Technology is enabling libraries in Canada to promote diversity, safeguard historic documents, and expand access — all while helping to save the planet.

The Hamilton Public Library in the Canadian province of Ontario has nearly two dozen branches. Providing digital content to users in geographically remote areas is one of many reasons that the library has recently embraced Controlled Digital Lending, the digital equivalent of traditional library lending.

2019 | Internet Archive Blogs (49)

“It’s such an environmentally friendly, cost effective way of making titles available,” said Paul Takala, CEO/Chief Librarian of the library. “If we digitize it, somebody doesn’t have to go to the library to get it and we don’t have to ship books around. It just makes a lot of sense.”

The library also has rare and fragile Canadiana content that is not available anywhere else or able to be physically loaned out. This includes history of the local area, land documents, first-hand accounts of settlers, a large collection of photographs and a unique collection of works published in the 19th and early 20th centuries.

2019 | Internet Archive Blogs (50)

“Now we have the technology to share so many stories from so many voices through this platform to anybody 24/7, ” said Lisa Weaver, Director of Collections & Program Development at the library. “The preservation of books that CDL allows us to do and access that CDL allows us to provide is invaluable.”

When Hamilton joined Open Libraries, it was able to identify 53,000 books in its physical holdings that Internet Archive had already digitized. Those books were added to Open Libraries to increase lending counts for those titles. For example, the library digitized three titles that cover unique pieces of Canadian history: “The Trail of the Black Helmut” by G. Elmore Reamon (1957), “The Art of Northwest Coast Indians” by Robert Bruce Inverarity (1950) and “The Clockmaker” by Thomas Haliburton (1958), the first internationally best-selling author of fiction from what is now Canada. With the assistance of Internet Archive, Hamilton will later this year accelerate its scanning of older titles and some of its unique Canadiana collection to share beyond the library walls.

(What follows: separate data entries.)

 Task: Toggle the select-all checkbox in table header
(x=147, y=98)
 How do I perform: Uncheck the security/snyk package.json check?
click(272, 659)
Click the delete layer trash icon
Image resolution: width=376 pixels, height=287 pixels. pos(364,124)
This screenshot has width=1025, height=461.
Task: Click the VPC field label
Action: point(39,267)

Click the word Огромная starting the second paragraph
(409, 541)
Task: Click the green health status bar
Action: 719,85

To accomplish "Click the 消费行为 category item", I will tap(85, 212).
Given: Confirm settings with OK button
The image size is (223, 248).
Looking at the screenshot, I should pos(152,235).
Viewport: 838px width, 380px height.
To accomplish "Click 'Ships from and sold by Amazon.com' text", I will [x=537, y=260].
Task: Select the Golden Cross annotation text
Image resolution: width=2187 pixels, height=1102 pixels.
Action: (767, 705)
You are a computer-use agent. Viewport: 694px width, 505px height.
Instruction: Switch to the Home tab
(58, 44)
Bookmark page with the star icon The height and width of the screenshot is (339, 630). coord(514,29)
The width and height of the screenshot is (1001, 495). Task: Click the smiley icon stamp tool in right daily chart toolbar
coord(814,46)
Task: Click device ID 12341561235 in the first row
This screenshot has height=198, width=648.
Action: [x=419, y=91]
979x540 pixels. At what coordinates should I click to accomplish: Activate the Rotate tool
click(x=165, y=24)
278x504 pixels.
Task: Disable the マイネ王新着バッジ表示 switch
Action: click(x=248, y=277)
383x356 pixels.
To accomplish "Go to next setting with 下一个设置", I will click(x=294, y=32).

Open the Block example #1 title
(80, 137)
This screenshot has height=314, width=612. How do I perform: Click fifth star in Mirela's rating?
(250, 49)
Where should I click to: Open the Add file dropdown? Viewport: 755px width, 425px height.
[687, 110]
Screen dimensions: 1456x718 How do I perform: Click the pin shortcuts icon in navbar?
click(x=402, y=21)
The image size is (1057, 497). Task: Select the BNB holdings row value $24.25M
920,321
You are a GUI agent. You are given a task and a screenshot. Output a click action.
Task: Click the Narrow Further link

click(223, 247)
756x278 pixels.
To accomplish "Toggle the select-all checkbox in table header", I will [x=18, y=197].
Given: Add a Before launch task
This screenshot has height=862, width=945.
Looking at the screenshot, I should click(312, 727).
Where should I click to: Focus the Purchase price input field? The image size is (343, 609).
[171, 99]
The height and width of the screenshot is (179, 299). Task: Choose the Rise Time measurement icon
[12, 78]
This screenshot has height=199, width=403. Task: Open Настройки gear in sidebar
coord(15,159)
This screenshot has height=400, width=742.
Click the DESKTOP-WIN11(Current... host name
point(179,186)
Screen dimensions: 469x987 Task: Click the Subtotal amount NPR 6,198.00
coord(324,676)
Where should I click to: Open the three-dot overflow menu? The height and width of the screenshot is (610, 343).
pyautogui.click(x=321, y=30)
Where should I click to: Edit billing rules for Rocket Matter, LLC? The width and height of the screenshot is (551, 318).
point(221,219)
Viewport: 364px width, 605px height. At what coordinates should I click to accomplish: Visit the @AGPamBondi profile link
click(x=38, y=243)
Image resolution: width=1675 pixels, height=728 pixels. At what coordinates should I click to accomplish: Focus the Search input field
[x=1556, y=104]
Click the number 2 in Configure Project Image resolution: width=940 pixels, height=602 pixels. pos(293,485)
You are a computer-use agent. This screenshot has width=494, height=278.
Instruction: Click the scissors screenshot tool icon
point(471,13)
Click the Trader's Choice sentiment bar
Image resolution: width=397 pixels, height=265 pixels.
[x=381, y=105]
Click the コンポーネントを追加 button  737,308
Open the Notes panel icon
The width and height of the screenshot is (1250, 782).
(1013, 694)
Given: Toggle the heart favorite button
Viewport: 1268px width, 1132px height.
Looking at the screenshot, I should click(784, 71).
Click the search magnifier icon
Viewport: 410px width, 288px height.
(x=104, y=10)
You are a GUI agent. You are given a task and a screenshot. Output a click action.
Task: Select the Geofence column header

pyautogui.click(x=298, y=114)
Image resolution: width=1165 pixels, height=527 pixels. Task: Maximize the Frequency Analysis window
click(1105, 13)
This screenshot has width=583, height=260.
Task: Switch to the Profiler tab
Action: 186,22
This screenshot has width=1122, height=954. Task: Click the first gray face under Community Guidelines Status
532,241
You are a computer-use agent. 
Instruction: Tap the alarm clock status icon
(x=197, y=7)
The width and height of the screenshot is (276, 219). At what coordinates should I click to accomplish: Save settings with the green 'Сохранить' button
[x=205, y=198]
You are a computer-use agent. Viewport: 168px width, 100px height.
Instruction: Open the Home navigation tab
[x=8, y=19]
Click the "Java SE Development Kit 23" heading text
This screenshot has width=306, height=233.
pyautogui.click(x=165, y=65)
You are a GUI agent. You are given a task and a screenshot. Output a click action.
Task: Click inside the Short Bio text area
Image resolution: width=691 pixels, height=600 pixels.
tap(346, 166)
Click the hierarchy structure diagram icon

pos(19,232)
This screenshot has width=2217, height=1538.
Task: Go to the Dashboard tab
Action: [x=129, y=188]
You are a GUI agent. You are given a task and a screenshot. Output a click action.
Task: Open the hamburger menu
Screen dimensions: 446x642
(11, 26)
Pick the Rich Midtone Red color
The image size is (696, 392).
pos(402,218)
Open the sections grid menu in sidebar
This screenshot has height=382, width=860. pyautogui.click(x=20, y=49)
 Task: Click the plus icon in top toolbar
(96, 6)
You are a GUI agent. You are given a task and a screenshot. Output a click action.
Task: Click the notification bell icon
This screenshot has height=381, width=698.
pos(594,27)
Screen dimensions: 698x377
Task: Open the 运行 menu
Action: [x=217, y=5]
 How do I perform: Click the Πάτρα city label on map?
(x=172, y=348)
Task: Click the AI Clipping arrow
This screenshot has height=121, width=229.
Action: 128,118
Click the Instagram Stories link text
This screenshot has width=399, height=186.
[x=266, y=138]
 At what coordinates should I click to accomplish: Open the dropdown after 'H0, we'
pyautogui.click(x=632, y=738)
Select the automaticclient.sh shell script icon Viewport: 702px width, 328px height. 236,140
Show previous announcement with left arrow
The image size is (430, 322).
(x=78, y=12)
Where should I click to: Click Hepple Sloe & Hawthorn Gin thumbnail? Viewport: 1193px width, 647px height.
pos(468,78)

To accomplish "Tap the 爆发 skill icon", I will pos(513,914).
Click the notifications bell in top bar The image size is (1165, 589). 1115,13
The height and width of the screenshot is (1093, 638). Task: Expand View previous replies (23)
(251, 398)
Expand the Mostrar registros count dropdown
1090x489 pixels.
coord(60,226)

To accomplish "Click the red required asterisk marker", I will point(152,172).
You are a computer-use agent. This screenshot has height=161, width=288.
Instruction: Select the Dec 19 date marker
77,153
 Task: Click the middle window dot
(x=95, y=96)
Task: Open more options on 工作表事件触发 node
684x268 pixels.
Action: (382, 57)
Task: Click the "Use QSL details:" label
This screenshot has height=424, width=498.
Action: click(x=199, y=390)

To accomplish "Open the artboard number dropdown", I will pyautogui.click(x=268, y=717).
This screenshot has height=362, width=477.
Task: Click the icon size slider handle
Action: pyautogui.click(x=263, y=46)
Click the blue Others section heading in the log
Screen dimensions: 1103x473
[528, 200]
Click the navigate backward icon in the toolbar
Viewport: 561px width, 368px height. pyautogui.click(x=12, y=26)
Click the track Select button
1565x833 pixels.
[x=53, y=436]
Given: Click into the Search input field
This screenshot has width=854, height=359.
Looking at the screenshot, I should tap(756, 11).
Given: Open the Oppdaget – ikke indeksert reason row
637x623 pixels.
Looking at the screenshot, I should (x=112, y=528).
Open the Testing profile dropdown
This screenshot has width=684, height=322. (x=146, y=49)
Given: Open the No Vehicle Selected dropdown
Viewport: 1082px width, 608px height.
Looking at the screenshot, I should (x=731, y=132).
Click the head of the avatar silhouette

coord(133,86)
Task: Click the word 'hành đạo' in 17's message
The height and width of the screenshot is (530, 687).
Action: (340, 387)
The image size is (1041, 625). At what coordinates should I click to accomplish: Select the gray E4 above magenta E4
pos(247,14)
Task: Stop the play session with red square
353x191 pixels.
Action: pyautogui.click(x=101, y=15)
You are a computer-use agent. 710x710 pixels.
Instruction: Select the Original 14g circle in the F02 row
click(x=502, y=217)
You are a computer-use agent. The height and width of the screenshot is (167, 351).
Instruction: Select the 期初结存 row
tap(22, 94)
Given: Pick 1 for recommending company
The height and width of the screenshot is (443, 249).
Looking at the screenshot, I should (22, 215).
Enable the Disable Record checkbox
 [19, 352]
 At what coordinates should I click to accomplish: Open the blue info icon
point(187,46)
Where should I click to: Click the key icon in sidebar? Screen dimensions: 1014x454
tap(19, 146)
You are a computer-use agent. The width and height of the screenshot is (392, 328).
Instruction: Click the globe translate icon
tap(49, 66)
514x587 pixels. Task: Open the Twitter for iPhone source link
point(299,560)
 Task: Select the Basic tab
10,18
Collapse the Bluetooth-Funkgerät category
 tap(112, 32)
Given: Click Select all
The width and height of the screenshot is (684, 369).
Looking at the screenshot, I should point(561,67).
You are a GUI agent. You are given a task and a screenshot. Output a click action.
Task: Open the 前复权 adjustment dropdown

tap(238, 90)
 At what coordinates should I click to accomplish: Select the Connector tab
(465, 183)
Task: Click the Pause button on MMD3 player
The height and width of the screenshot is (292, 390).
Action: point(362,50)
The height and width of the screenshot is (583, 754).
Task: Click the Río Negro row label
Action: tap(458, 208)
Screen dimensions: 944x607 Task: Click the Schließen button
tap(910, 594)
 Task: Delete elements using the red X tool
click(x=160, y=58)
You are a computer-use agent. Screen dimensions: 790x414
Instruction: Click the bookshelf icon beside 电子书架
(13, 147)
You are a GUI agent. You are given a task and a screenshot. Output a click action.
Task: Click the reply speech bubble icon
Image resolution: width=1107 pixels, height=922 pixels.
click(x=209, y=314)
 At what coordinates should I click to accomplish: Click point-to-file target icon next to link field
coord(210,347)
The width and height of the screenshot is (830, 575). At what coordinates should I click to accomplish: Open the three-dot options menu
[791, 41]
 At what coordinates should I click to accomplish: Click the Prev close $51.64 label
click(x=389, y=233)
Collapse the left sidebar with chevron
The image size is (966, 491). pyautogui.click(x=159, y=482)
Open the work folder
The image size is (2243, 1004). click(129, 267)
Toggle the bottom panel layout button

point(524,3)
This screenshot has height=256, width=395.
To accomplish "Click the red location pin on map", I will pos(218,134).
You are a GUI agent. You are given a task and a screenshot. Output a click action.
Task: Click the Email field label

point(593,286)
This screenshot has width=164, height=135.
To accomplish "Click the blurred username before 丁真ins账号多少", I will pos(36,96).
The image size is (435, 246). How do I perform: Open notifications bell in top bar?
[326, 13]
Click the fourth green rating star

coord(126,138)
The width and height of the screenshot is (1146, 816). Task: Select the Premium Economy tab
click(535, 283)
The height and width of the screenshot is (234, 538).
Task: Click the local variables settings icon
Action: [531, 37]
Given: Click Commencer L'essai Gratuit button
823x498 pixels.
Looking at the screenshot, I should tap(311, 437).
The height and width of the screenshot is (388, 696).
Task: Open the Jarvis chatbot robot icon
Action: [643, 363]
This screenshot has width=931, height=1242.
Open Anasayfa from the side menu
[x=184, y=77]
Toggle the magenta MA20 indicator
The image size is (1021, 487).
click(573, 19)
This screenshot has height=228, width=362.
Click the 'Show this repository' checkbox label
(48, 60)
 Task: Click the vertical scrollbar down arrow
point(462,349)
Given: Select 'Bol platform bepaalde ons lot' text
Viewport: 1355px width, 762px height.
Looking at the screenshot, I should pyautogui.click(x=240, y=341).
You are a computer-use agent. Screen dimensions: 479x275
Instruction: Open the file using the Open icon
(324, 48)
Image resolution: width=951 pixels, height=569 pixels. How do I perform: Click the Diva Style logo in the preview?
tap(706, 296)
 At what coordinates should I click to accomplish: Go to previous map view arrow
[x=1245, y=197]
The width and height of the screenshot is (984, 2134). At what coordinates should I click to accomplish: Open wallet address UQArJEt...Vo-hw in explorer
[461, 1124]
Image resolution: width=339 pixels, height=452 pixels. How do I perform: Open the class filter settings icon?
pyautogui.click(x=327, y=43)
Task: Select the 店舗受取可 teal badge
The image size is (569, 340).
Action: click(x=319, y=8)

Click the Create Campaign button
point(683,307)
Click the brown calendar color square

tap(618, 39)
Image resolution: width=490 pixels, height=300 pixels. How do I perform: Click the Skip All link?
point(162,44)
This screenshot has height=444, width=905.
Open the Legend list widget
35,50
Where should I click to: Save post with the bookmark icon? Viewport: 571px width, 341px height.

Researchers and genealogists have been particularly interested in discovering the digitized material. The new format allows users to access resources when they wish, during their commute, wherever they are, or even when the library is not physically open. The program also helps students who want to read classics that are not in copyright and now widely available.

“CDL helps us provide access to the broadest number of resources to the broadest number of Canadians,” Weaver said. “Having books in digital format also supports customers with print disabilities access the content.”

As more libraries partner with Internet Archive to make their collections available via CDL, more will be giving back and adding to the shared collection. “Part of the mission of public libraries is to educate residents about the history and richness of their communities,” said Takala. “It’s about making more items available to our customers. The benefits are clear.”

2019 | Internet Archive Blogs (2024)
Top Articles
Latest Posts
Article information

Author: Greg Kuvalis

Last Updated:

Views: 6038

Rating: 4.4 / 5 (55 voted)

Reviews: 94% of readers found this page helpful

Author information

Name: Greg Kuvalis

Birthday: 1996-12-20

Address: 53157 Trantow Inlet, Townemouth, FL 92564-0267

Phone: +68218650356656

Job: IT Representative

Hobby: Knitting, Amateur radio, Skiing, Running, Mountain biking, Slacklining, Electronics

Introduction: My name is Greg Kuvalis, I am a witty, spotless, beautiful, charming, delightful, thankful, beautiful person who loves writing and wants to share my knowledge and understanding with you.